The derivative of a function, denoted as $$f^{\prime}(x)$$, gives the slope of the tangent line to the function's graph at any given point $$x$$. It is defined using a limit process as shown below.

$$f^{\prime}(x) = \lim _{h \rightarrow 0} \frac{f(x+h)-f(x)}{h}$$

**step2 Calculating $$f(x+h)$$**

To use the definition, first, we substitute $$(x+h)$$ in place of $$x$$ in the original function $$f(x)$$.

$$f(x+h) = \frac{1}{2}(x+h) - 3$$

$$f(x+h) = \frac{1}{2}x + \frac{1}{2}h - 3$$

**step3 Calculating the difference $$f(x+h)-f(x)$$**

Next, subtract the original function $$f(x)$$ from the expression for $$f(x+h)$$. This step helps simplify the numerator of the difference quotient.

$$f(x+h) - f(x) = \left(\frac{1}{2}x + \frac{1}{2}h - 3\right) - \left(\frac{1}{2}x - 3\right)$$

$$f(x+h) - f(x) = \frac{1}{2}x + \frac{1}{2}h - 3 - \frac{1}{2}x + 3$$

$$f(x+h) - f(x) = \frac{1}{2}h$$

**step4 Forming and simplifying the difference quotient**

Now, we form the difference quotient by dividing the result from the previous step by $$h$$. This expression represents the average rate of change over a small interval $$h$$.

$$\frac{f(x+h)-f(x)}{h} = \frac{\frac{1}{2}h}{h}$$

$$\frac{f(x+h)-f(x)}{h} = \frac{1}{2}$$

**step5 Taking the limit to find $$f^{\prime}(x)$$**

Finally, we take the limit of the simplified difference quotient as $$h$$ approaches 0. Since the expression $$\frac{1}{2}$$ does not contain $$h$$, its limit as $$h \rightarrow 0$$ is simply the constant itself.

$$f^{\prime}(x) = \lim _{h \rightarrow 0} \frac{1}{2}$$

$$f^{\prime}(x) = \frac{1}{2}$$

## Question1.d:

**step1 Evaluating the derivative at specified x-coordinates**

Since we found that $$f^{\prime}(x) = \frac{1}{2}$$ (a constant), it means the slope of the tangent line is $$\frac{1}{2}$$ at every point $$x$$ on the graph of $$f(x)$$. Therefore, to find the derivative at specific $$x$$-coordinates, we simply state this constant value.

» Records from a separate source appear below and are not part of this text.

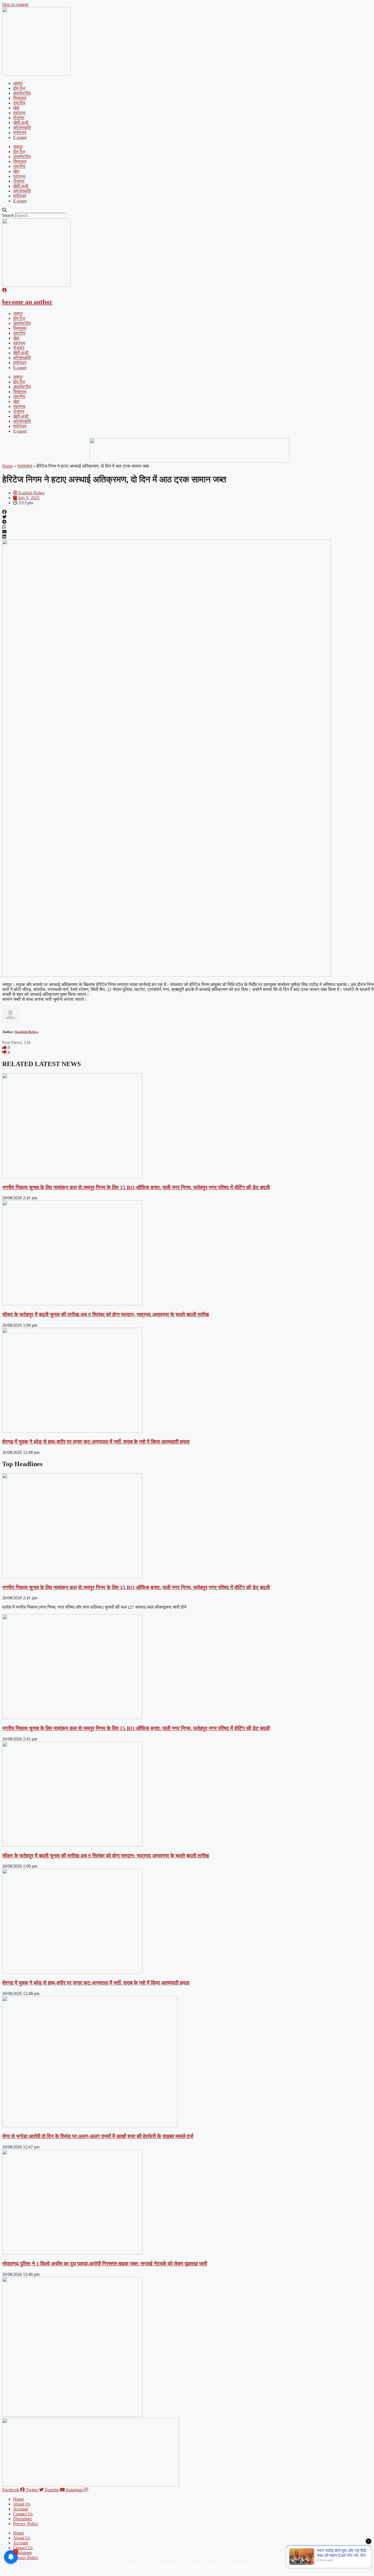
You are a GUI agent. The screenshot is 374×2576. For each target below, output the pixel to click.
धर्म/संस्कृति (22, 127)
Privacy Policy (25, 2523)
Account (20, 2509)
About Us (21, 2504)
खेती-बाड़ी (20, 122)
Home (7, 466)
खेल (16, 108)
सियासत (19, 98)
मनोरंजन (19, 132)
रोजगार (18, 117)
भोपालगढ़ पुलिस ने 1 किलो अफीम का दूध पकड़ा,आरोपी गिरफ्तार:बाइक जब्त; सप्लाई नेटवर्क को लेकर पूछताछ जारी (104, 2263)
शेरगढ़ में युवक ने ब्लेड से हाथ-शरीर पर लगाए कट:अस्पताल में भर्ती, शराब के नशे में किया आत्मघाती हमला (95, 1442)
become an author (27, 301)
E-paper (20, 137)
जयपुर (18, 83)
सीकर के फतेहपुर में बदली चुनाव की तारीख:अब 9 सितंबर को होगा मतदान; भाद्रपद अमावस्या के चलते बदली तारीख (105, 1314)
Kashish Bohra (26, 1032)
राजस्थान (24, 466)
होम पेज (19, 88)
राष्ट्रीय (19, 103)
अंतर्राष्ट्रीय (22, 93)
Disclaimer (22, 2518)
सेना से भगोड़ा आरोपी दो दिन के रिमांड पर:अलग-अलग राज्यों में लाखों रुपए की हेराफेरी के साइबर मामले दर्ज (97, 2136)
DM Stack (275, 2567)
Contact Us (23, 2513)
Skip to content (15, 4)
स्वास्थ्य (19, 112)
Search (8, 215)
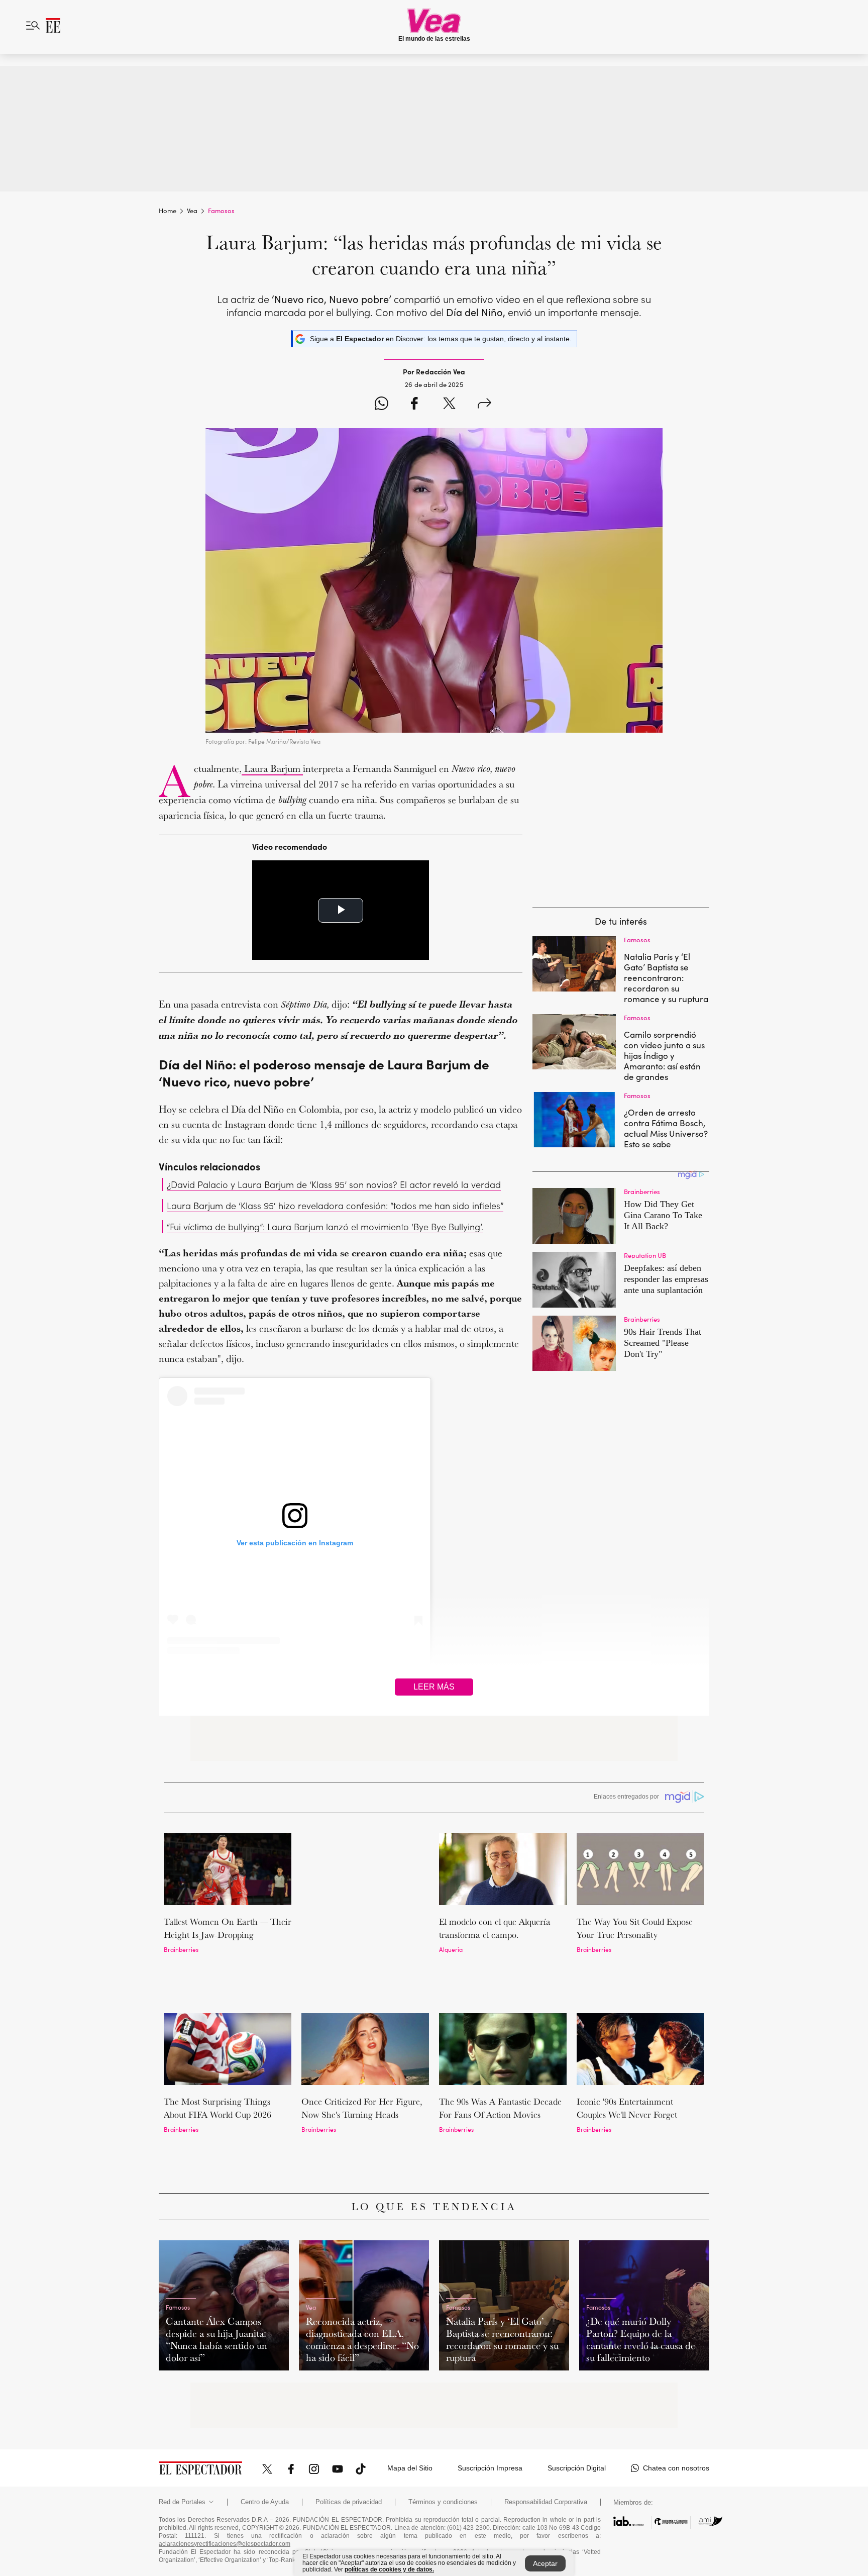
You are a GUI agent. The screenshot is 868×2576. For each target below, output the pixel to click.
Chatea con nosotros (676, 2384)
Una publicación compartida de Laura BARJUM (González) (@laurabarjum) (294, 1674)
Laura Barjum (272, 768)
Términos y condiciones (443, 2418)
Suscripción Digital (577, 2384)
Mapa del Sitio (409, 2384)
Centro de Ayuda (265, 2418)
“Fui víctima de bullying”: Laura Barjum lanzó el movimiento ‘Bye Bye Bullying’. (325, 1226)
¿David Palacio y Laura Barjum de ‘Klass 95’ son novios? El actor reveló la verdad (334, 1184)
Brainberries (181, 1949)
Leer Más (434, 1686)
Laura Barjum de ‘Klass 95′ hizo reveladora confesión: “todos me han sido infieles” (335, 1205)
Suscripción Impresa (490, 2384)
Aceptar (545, 2563)
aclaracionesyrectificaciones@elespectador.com (224, 2459)
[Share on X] (449, 405)
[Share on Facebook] (414, 405)
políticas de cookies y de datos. (389, 2569)
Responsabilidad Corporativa (545, 2418)
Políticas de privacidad (348, 2418)
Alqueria (451, 1949)
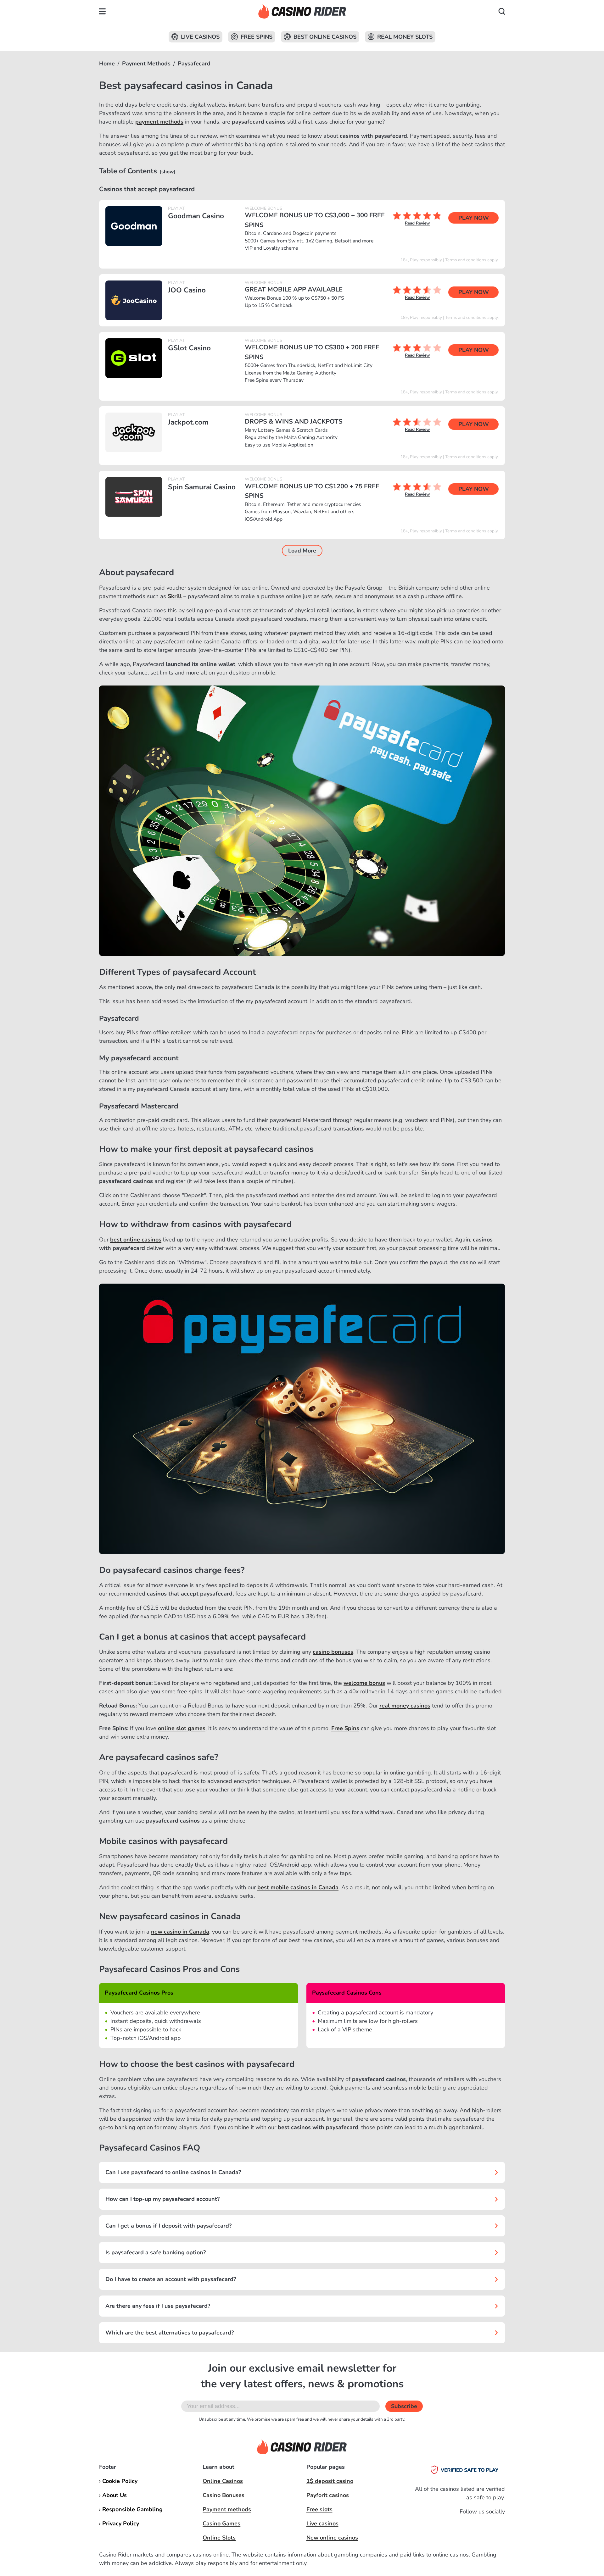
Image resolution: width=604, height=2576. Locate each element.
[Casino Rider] (302, 11)
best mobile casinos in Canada (297, 1887)
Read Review (417, 223)
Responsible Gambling (132, 2509)
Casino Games (221, 2523)
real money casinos (404, 1705)
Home (107, 63)
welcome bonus (364, 1683)
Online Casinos (223, 2481)
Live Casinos (200, 37)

$$f^{\prime}(-2) = \frac{1}{2}$$

$$f^{\prime}(0) = \frac{1}{2}$$

$$f^{\prime}(1) = \frac{1}{2}$$

**step2 Comparing results with part b**

The calculated derivatives, $$f^{\prime}(-2)=\frac{1}{2}$$, $$f^{\prime}(0)=\frac{1}{2}$$, and $$f^{\prime}(1)=\frac{1}{2}$$, match the slope of the tangent lines identified in part (b). This consistency confirms that for a linear function, its derivative is equal to its constant slope at all points, as the tangent line is the function itself.